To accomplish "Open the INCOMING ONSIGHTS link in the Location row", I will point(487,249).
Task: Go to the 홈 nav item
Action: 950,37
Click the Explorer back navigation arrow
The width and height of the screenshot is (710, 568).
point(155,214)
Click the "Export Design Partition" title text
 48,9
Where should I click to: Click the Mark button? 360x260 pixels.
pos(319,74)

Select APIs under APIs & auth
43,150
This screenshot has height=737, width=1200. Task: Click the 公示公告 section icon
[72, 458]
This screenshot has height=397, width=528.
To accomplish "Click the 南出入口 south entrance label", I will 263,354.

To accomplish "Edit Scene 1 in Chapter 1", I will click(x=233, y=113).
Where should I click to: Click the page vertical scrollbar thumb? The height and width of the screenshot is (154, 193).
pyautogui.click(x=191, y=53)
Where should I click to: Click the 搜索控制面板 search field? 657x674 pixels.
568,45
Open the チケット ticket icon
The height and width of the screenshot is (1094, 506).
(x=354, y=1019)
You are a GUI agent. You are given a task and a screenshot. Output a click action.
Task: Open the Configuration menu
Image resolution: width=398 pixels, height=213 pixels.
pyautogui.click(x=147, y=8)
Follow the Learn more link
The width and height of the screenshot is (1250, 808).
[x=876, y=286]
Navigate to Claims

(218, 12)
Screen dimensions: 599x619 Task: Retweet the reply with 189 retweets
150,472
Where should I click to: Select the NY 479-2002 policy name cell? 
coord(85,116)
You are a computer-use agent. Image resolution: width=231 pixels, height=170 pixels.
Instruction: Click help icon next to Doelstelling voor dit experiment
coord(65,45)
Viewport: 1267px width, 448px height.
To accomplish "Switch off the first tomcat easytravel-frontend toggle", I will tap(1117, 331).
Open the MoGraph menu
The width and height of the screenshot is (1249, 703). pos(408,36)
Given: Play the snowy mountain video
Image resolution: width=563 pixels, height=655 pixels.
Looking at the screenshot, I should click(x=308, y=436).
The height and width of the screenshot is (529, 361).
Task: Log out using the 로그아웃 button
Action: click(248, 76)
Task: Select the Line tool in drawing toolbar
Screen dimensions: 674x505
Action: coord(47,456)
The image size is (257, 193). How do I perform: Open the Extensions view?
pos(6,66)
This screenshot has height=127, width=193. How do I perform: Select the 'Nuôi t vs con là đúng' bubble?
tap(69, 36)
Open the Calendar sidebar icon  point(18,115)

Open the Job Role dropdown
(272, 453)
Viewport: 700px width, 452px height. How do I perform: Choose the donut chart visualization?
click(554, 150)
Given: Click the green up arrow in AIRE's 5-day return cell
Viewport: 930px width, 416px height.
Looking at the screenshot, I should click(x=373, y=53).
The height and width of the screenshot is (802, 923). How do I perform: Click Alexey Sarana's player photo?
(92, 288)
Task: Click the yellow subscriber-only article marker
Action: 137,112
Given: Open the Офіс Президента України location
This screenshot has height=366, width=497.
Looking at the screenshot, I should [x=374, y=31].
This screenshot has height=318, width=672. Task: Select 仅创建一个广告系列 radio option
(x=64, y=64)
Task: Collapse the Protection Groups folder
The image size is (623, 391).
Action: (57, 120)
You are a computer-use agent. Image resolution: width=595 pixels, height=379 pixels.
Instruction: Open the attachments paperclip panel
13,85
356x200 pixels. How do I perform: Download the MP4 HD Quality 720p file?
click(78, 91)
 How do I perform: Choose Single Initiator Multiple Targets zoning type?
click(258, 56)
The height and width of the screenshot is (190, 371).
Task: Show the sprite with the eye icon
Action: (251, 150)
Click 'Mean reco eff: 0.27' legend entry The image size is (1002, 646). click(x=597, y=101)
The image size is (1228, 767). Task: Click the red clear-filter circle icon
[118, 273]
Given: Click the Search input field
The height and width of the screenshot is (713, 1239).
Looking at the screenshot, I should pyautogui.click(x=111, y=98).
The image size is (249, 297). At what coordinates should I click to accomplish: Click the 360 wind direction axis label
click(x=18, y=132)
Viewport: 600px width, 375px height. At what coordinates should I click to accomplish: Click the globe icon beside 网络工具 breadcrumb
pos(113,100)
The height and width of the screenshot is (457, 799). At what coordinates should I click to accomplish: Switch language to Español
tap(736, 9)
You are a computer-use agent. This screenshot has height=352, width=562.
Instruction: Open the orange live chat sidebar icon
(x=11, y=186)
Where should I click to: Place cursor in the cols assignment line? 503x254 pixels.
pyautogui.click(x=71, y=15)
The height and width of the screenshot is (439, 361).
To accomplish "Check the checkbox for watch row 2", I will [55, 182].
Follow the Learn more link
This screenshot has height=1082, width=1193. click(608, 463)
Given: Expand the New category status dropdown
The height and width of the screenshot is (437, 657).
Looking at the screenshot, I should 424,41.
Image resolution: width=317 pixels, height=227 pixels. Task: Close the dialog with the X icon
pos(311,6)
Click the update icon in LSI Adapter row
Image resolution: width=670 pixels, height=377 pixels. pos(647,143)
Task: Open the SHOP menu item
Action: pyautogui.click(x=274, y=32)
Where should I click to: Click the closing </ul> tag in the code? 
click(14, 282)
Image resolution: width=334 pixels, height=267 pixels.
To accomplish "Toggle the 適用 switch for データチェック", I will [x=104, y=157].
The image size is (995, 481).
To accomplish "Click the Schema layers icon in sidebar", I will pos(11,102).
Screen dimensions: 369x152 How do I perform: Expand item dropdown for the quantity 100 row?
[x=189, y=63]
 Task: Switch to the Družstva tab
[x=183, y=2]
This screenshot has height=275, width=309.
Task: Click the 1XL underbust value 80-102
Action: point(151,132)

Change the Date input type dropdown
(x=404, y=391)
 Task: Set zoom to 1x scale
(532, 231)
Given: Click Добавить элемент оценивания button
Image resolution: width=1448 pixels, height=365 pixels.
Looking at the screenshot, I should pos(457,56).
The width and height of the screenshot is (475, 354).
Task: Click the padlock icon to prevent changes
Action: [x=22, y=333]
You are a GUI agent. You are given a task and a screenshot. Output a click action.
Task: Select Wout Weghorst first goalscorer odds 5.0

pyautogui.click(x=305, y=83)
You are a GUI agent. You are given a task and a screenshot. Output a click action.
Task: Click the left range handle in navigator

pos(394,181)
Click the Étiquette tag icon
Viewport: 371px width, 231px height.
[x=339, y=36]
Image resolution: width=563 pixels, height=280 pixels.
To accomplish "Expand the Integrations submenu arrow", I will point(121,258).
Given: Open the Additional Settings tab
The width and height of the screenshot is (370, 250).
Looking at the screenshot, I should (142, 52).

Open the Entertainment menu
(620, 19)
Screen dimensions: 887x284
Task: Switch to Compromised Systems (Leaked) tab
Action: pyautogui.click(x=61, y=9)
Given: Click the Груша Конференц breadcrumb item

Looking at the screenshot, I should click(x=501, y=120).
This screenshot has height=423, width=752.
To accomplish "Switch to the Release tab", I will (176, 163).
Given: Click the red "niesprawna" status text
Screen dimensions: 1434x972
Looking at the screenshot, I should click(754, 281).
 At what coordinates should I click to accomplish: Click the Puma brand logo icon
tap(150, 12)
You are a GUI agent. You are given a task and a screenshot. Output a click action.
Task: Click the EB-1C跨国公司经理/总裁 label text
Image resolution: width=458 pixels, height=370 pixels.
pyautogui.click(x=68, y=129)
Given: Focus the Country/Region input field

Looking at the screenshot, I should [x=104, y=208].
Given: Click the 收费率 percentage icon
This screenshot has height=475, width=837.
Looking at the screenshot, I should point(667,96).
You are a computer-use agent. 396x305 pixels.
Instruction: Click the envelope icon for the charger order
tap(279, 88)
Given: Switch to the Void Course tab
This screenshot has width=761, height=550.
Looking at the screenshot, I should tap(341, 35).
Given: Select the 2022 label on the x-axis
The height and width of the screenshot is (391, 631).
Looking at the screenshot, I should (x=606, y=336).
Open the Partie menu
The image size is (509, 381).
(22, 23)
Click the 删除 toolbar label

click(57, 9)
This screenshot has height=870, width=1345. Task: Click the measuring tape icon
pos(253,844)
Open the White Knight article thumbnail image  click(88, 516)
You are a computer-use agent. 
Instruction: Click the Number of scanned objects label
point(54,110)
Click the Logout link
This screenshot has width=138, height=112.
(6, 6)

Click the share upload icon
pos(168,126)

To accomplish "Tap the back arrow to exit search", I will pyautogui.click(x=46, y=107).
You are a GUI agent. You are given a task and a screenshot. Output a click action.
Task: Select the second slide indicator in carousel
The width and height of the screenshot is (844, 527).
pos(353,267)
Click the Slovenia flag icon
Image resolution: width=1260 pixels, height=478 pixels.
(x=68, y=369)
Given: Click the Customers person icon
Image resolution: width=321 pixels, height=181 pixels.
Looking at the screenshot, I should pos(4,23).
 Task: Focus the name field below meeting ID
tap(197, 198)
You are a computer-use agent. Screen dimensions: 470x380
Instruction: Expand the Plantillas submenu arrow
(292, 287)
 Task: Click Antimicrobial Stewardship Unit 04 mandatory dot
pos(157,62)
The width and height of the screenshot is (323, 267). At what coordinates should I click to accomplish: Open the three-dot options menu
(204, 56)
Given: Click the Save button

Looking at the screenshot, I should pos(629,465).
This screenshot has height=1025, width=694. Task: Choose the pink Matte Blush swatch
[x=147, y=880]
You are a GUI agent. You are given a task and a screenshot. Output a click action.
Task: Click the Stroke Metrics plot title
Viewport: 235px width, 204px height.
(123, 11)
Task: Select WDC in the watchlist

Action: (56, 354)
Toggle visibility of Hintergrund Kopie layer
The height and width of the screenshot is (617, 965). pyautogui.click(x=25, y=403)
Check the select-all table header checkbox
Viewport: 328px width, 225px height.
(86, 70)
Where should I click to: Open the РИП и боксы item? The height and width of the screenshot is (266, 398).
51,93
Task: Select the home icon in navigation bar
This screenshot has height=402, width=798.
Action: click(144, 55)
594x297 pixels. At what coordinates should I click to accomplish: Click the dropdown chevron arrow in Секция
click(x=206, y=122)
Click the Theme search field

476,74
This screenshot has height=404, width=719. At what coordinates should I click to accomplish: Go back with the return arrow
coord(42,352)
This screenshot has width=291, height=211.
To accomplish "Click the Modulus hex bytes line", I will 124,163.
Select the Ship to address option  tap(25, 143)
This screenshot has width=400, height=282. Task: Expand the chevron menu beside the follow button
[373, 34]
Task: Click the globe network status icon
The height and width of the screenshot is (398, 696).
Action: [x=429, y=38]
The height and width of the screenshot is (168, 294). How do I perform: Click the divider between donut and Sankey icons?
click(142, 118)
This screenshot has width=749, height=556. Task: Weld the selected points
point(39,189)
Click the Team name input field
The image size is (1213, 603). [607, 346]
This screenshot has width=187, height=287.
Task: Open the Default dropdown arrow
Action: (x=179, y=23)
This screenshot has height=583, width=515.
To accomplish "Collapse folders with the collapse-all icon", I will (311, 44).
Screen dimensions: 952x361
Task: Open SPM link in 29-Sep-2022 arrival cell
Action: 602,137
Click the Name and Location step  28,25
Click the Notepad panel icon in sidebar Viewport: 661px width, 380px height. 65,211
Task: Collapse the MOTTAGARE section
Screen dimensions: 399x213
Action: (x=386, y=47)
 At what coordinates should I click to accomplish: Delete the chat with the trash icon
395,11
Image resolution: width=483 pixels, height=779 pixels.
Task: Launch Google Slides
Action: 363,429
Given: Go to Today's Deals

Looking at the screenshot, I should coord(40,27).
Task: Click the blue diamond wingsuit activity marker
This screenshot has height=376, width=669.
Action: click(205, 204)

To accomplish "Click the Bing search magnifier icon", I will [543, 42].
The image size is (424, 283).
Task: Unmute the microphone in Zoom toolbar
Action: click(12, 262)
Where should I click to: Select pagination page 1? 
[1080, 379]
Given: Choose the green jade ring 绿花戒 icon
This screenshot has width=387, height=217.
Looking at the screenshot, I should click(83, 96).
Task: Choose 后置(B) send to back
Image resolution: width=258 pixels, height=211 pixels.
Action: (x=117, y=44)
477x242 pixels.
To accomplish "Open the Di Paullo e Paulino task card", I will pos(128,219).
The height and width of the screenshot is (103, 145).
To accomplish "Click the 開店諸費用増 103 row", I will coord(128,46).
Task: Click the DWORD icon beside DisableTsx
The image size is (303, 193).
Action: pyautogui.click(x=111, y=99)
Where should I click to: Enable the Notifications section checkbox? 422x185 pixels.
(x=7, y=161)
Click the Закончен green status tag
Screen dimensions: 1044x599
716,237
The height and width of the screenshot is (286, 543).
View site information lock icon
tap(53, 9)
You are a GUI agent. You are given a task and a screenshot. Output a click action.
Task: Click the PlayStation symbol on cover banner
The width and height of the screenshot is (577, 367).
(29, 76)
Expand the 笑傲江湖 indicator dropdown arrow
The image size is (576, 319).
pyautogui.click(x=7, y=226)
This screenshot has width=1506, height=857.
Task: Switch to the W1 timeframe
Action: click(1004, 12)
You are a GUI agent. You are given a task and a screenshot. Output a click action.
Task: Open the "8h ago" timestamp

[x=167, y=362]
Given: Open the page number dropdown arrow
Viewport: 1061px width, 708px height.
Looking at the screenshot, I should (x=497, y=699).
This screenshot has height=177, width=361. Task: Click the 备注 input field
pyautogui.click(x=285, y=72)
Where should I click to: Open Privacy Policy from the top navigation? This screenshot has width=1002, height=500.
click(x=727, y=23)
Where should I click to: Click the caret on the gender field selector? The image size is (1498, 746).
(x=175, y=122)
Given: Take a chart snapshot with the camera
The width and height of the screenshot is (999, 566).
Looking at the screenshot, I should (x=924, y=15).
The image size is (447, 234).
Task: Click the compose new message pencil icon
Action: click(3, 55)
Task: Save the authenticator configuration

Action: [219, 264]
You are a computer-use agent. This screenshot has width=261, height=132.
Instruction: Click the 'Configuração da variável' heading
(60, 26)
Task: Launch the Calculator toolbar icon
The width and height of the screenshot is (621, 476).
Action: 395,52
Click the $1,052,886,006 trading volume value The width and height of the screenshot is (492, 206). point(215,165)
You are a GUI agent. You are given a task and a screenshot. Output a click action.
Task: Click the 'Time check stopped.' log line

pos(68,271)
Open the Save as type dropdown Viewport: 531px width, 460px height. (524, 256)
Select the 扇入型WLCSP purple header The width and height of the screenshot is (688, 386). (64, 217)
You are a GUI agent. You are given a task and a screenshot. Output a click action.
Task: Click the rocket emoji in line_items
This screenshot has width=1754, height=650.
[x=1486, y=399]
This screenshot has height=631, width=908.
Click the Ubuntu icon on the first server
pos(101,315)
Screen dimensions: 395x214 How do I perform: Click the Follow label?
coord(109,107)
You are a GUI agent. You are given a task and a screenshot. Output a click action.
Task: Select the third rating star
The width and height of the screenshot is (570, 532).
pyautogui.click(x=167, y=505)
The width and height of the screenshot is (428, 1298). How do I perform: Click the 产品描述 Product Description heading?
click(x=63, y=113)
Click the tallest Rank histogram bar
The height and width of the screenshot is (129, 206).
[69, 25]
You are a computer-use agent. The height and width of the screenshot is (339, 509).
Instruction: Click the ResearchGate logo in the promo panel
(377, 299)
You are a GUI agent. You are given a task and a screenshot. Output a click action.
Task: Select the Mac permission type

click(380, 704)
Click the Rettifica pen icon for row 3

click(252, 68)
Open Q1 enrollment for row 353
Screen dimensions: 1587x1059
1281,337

*What to work on*. When the line with "Given: Click the Customers person icon" is reached in the data above, begin copying, and stop after the line with "Task: Click the globe network status icon"; copy each line exactly, both ends included.

*Answer area*.
Given: Click the Customers person icon
Image resolution: width=321 pixels, height=181 pixels.
Looking at the screenshot, I should pos(4,23).
 Task: Focus the name field below meeting ID
tap(197, 198)
You are a computer-use agent. Screen dimensions: 470x380
Instruction: Expand the Plantillas submenu arrow
(292, 287)
 Task: Click Antimicrobial Stewardship Unit 04 mandatory dot
pos(157,62)
The width and height of the screenshot is (323, 267). At what coordinates should I click to accomplish: Open the three-dot options menu
(204, 56)
Given: Click the Save button

Looking at the screenshot, I should pos(629,465).
This screenshot has height=1025, width=694. Task: Choose the pink Matte Blush swatch
[x=147, y=880]
You are a GUI agent. You are given a task and a screenshot. Output a click action.
Task: Click the Stroke Metrics plot title
Viewport: 235px width, 204px height.
(123, 11)
Task: Select WDC in the watchlist

Action: (56, 354)
Toggle visibility of Hintergrund Kopie layer
The height and width of the screenshot is (617, 965). pyautogui.click(x=25, y=403)
Check the select-all table header checkbox
Viewport: 328px width, 225px height.
(86, 70)
Where should I click to: Open the РИП и боксы item? The height and width of the screenshot is (266, 398).
51,93
Task: Select the home icon in navigation bar
This screenshot has height=402, width=798.
Action: click(144, 55)
594x297 pixels. At what coordinates should I click to accomplish: Click the dropdown chevron arrow in Секция
click(x=206, y=122)
Click the Theme search field

476,74
This screenshot has height=404, width=719. At what coordinates should I click to accomplish: Go back with the return arrow
coord(42,352)
This screenshot has width=291, height=211.
To accomplish "Click the Modulus hex bytes line", I will 124,163.
Select the Ship to address option  tap(25, 143)
This screenshot has width=400, height=282. Task: Expand the chevron menu beside the follow button
[373, 34]
Task: Click the globe network status icon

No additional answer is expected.